What to produce:
Below are the entries. Transcribe exactly the lines from the one with "The image size is (1024, 1473)." through the one with "Click the WIFI_ANT", ends included, and leave out all others.

Working data:
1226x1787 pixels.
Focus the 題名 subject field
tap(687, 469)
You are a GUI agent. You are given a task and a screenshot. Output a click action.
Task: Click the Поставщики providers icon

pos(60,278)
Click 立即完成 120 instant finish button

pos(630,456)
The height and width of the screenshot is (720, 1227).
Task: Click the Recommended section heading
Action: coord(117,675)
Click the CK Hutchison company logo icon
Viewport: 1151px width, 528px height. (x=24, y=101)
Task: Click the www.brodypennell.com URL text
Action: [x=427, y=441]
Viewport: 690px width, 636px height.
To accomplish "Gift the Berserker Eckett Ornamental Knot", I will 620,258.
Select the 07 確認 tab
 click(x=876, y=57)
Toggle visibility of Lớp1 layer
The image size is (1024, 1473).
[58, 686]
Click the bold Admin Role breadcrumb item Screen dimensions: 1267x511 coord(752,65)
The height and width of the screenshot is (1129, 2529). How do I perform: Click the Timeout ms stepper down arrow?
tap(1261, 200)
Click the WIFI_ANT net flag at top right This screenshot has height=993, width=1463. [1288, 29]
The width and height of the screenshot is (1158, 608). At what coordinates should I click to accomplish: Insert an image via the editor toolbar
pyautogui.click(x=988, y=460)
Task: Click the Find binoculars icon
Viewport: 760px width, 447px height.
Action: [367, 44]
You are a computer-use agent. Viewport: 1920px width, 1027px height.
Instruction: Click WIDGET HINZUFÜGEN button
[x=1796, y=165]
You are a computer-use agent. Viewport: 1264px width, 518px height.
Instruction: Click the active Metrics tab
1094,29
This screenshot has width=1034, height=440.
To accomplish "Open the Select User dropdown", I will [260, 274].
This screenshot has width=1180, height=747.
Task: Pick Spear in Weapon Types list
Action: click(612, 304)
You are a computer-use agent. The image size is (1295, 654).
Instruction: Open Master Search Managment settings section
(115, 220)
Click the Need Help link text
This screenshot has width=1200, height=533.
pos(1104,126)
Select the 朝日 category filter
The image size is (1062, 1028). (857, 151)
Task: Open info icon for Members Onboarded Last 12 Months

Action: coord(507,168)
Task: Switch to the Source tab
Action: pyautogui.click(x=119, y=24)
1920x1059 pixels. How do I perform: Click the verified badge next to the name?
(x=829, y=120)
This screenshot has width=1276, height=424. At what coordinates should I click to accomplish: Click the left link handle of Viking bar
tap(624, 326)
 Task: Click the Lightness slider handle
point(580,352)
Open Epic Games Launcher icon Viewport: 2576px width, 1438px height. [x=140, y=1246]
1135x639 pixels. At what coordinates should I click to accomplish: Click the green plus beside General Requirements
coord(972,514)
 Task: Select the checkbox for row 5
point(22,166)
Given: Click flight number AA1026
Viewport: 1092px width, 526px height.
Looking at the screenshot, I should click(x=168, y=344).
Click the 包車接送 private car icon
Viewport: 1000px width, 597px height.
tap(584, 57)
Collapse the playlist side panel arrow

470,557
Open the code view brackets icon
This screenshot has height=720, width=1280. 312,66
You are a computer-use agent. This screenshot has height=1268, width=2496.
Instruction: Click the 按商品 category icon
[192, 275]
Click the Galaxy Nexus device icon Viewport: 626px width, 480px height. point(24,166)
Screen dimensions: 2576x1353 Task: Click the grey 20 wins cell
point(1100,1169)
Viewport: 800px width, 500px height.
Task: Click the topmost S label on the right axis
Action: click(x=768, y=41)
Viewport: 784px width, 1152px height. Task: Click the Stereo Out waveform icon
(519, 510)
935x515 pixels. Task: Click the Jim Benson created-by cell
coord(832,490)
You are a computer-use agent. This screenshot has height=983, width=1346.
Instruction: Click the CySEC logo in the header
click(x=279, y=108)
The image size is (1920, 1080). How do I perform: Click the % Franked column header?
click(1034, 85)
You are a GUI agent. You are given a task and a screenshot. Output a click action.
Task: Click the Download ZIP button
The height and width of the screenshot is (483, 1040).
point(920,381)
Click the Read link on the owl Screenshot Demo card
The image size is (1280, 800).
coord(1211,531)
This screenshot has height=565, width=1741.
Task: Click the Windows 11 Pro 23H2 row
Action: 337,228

Result:
The image size is (1024, 1473).
[58, 686]
Click the bold Admin Role breadcrumb item Screen dimensions: 1267x511 coord(752,65)
The height and width of the screenshot is (1129, 2529). How do I perform: Click the Timeout ms stepper down arrow?
tap(1261, 200)
Click the WIFI_ANT net flag at top right This screenshot has height=993, width=1463. [1288, 29]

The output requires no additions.